D’une manière plus générale, l’administration admet qu’une société exerce une activité industrielle, commerciale, artisanale, agricole ou libérale de façon prépondérante lorsque le chiffre d’affaires procuré par cette activité représente au moins 50% du montant de son chiffre d’affaires total. Il faut également que la valeur vénale de l’actif brut immobilisé et circulant affecté à cette activité représente au moins la moitié de la valeur vénale de son actif brut total.
La cour d’appel de Paris a jugé que pour l’appréciation de la part des actifs d’une société holding, on doit inclure au numérateur du ratio les actifs immobilisés ou circulés, autres que les titres détenus, affectés à l’activité d’animation des sociétés animées. Cela vise notamment l’immeuble détenu par la société holding et donné à bail à sa filiale opérationnelle animée. Cela peut aussi viser les éventuelles créances rattachées aux filiales animées.
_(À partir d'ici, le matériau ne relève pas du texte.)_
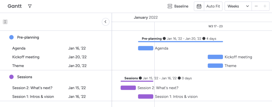Zoom out with the minus button

[x=256, y=6]
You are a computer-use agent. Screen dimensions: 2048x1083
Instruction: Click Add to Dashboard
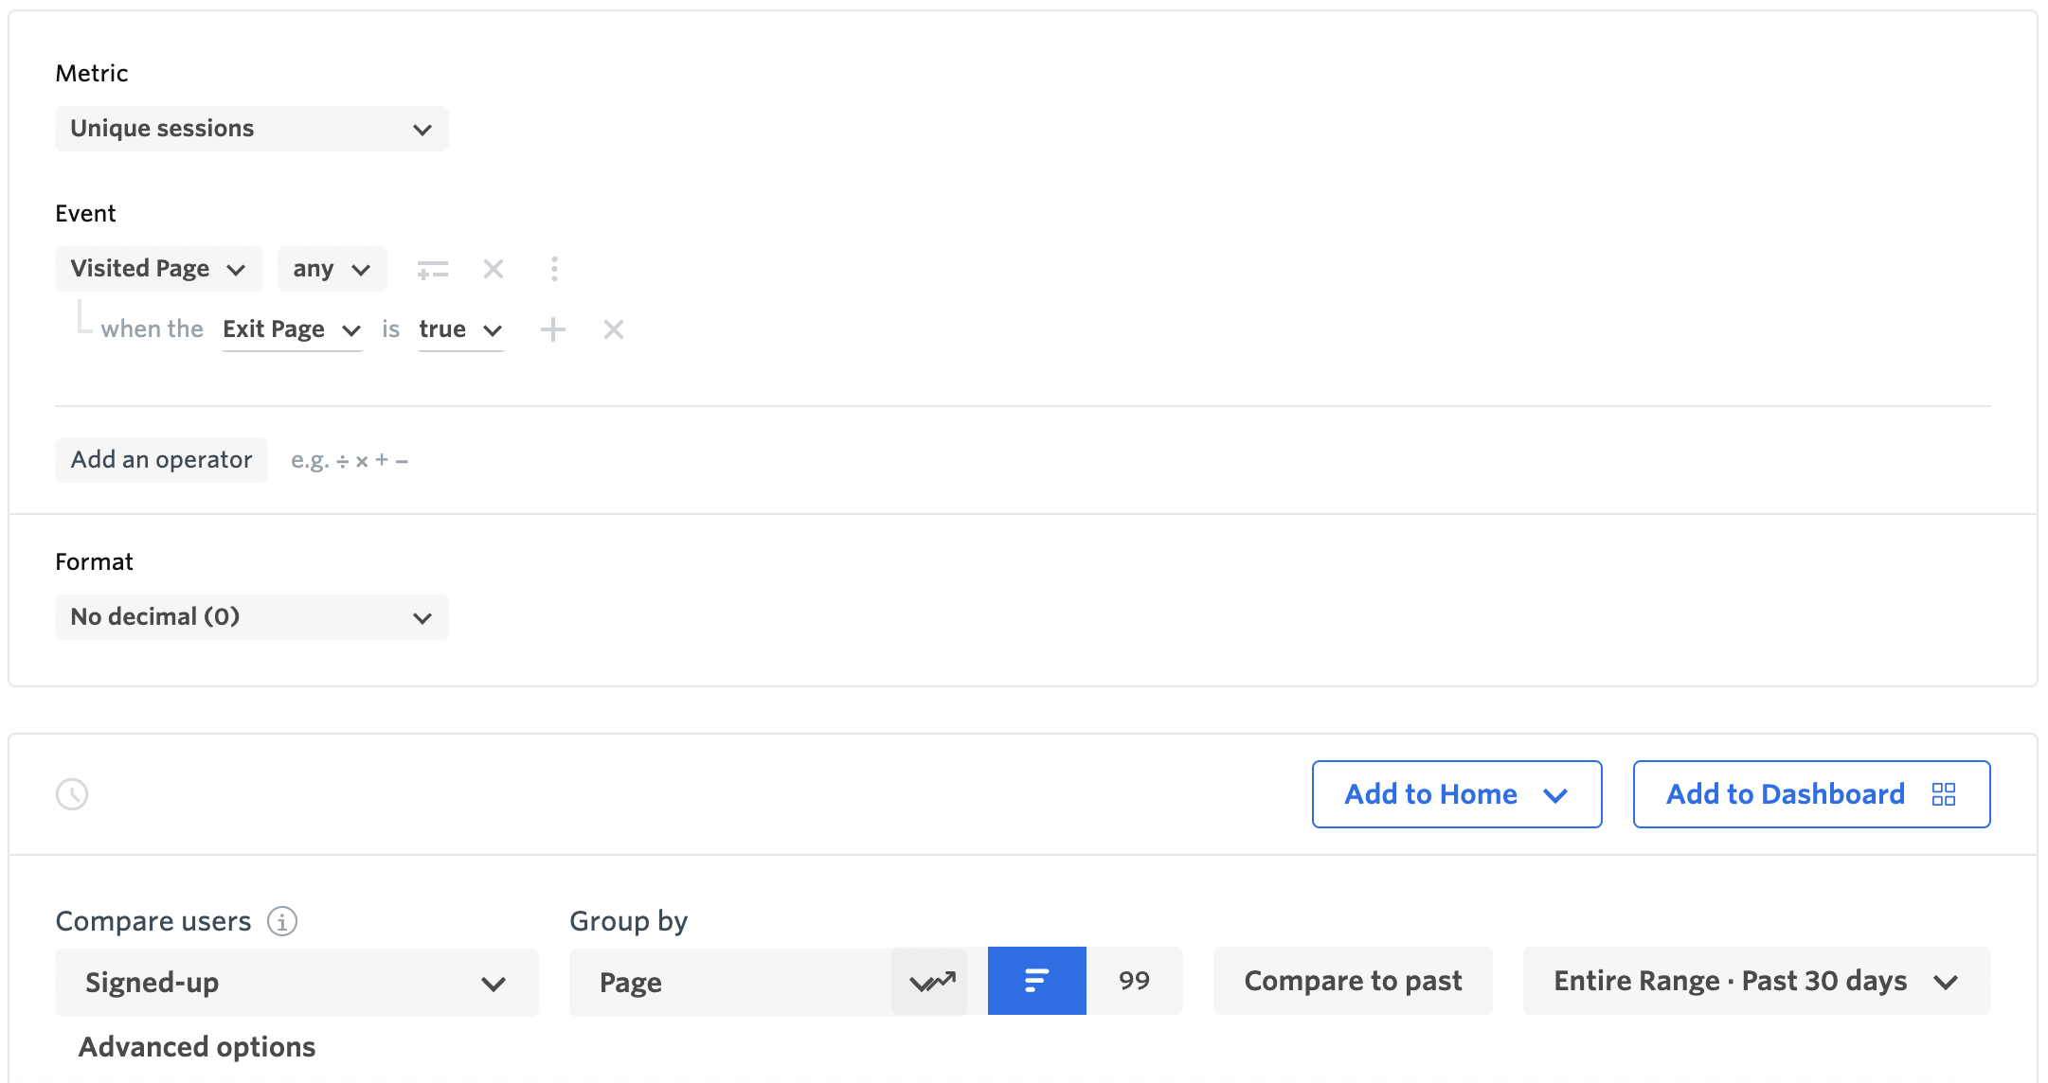(1785, 794)
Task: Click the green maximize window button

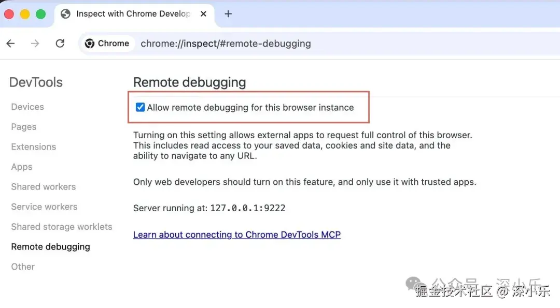Action: pyautogui.click(x=40, y=14)
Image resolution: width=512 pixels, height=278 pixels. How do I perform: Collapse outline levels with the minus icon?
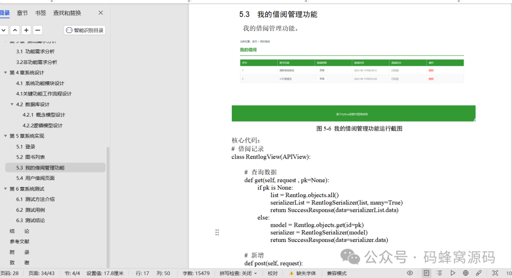[x=38, y=30]
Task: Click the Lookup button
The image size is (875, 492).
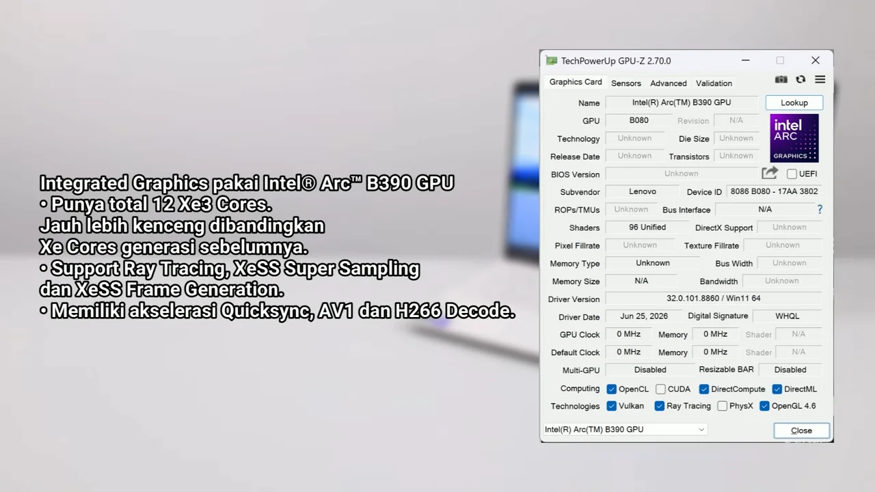Action: [x=794, y=103]
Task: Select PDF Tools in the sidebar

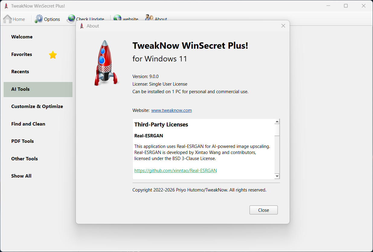Action: (23, 141)
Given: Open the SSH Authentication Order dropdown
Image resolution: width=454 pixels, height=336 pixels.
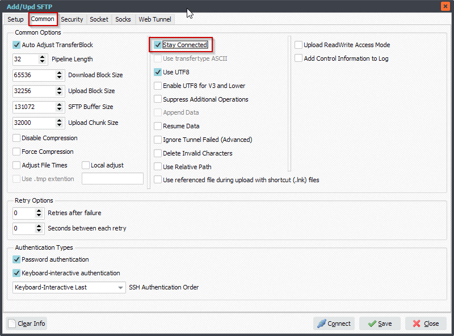Looking at the screenshot, I should pyautogui.click(x=120, y=287).
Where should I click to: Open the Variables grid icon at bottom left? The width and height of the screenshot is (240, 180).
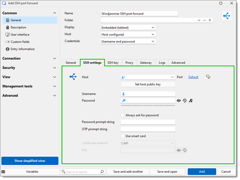[3, 172]
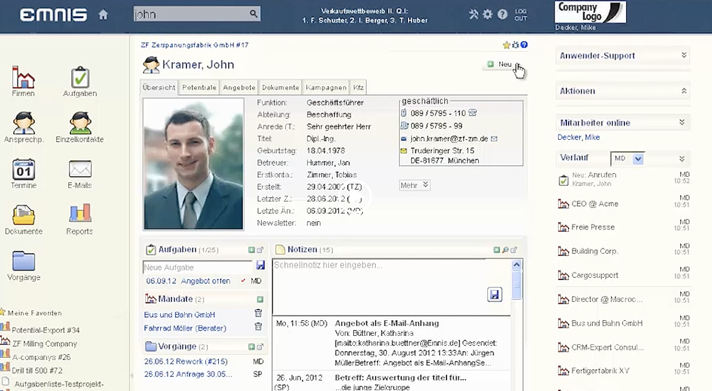Click the Neue Aufgabe input field

tap(197, 267)
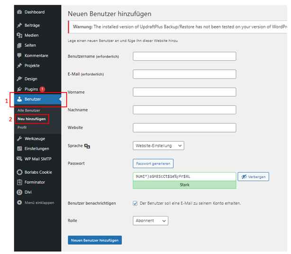Open the Alle Benutzer submenu item
Viewport: 291px width, 254px height.
click(x=28, y=110)
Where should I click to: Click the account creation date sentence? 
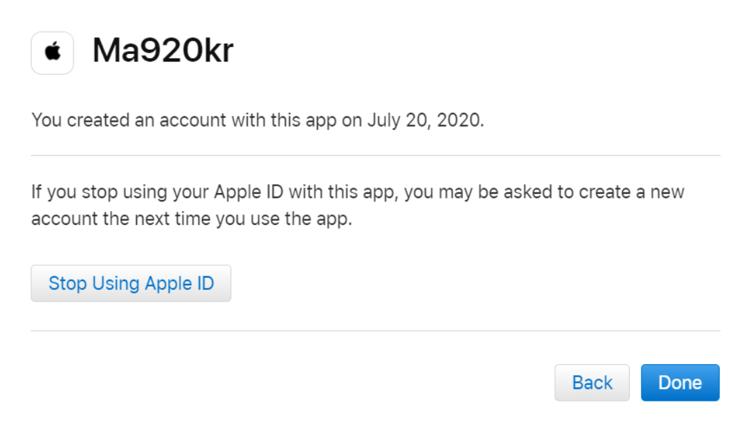(x=257, y=120)
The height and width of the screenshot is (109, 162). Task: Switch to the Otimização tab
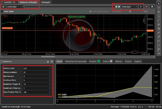tap(46, 2)
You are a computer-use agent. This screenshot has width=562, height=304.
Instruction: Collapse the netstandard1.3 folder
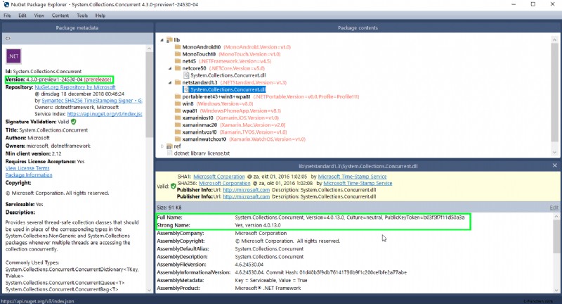coord(169,82)
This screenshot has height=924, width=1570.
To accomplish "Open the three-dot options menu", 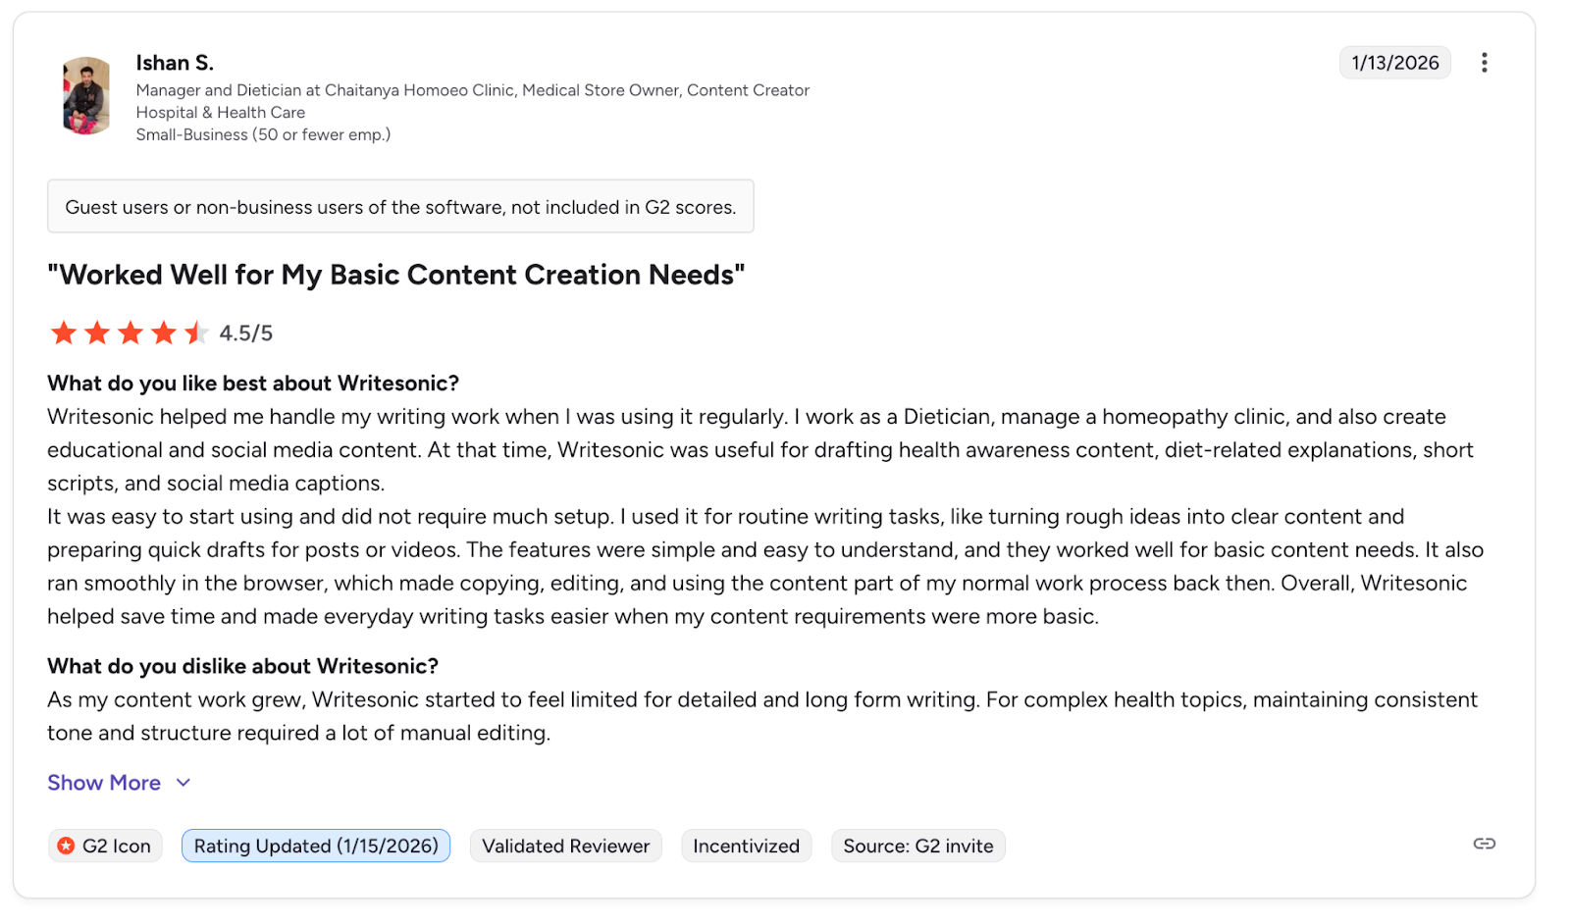I will (1484, 63).
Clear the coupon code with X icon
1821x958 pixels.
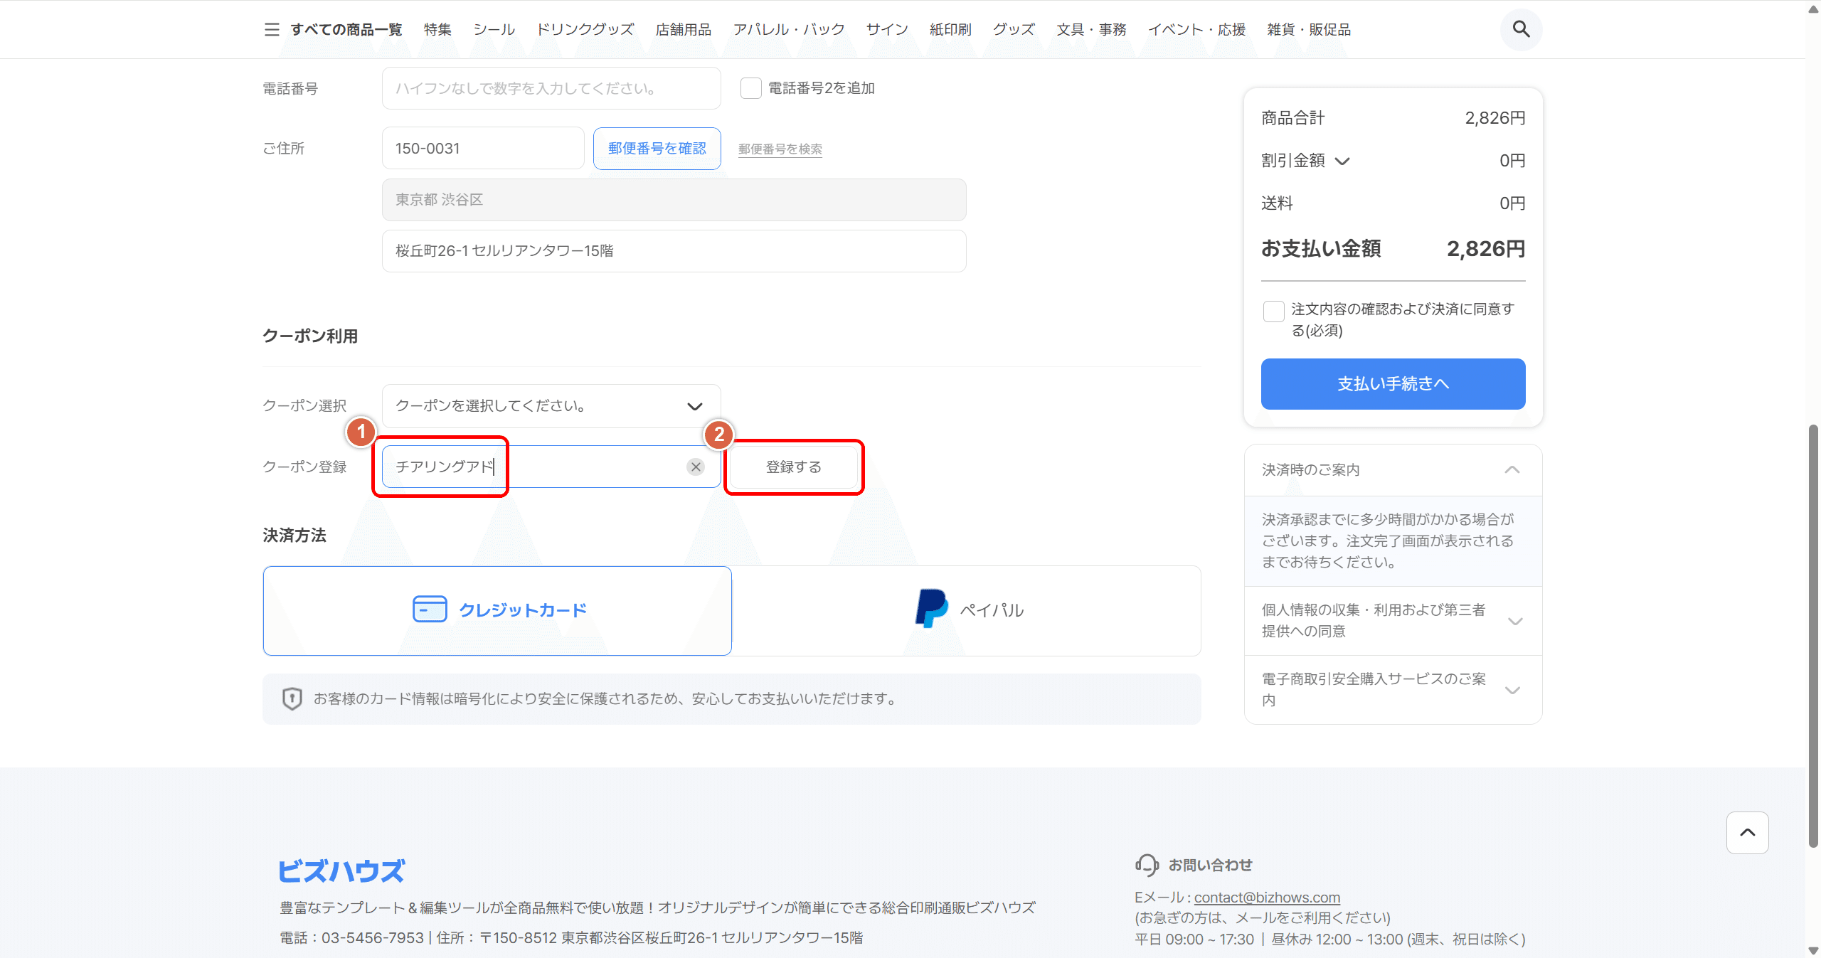point(696,467)

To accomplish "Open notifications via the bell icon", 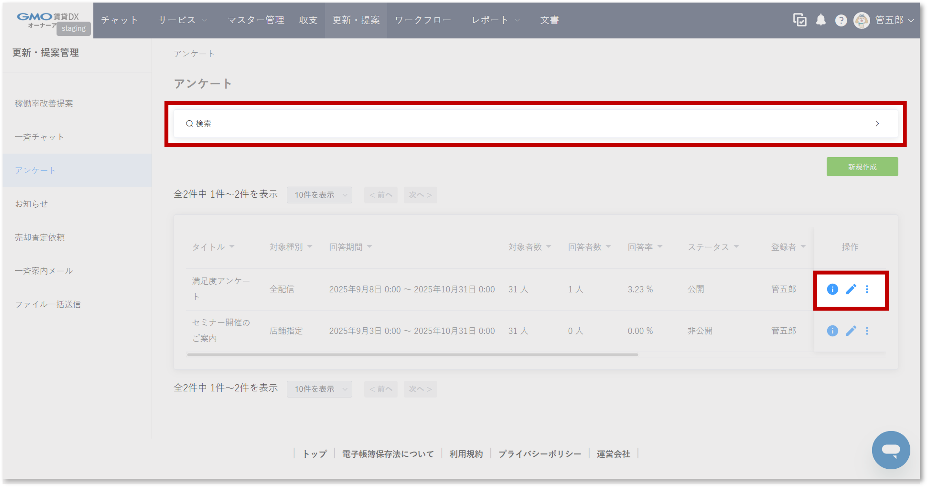I will coord(821,20).
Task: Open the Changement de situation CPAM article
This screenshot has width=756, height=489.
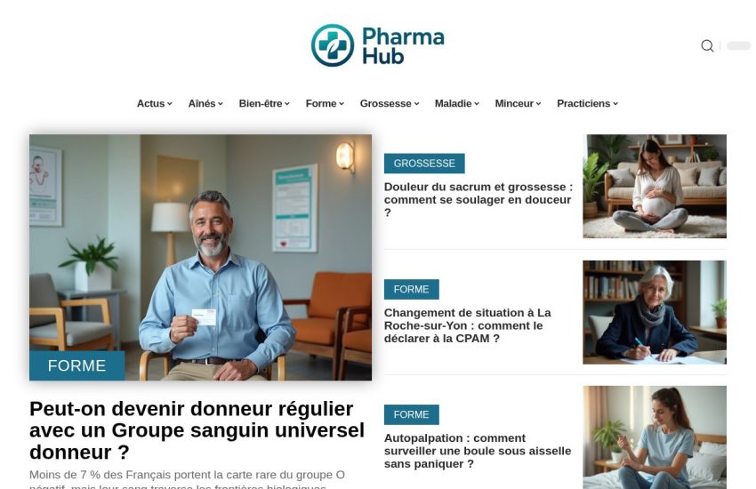Action: click(468, 325)
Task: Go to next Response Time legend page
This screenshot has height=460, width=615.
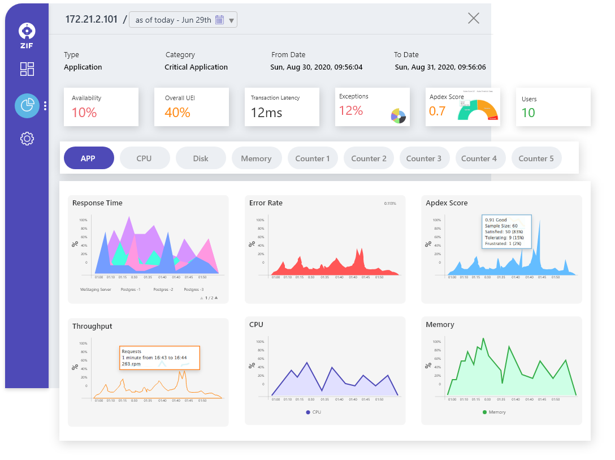Action: 216,298
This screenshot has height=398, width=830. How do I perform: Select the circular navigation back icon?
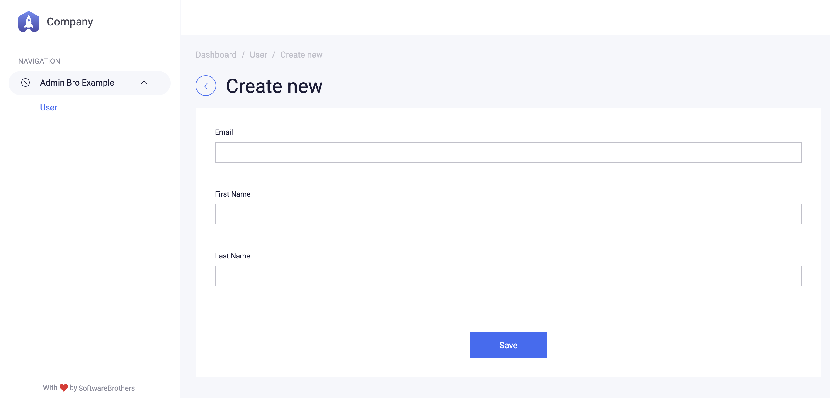pyautogui.click(x=206, y=85)
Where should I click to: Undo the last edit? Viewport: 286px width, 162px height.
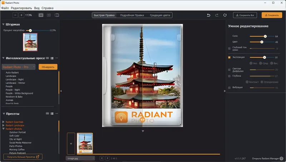pos(209,15)
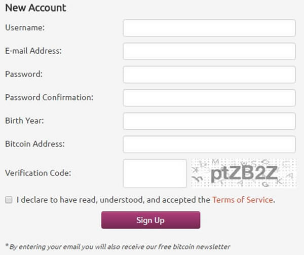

S’agissant de la date d’appréciation, la condition d’exercice d’une activité éligible doit être satisfaite à compter de la conclusion de l’engagement collectif et jusqu’au terme de l’engagement individuel de conservation. Par dérogation, cette condition doit être satisfaite depuis deux ans au moins à la date de la transmission en cas d’engagement réputé acquis.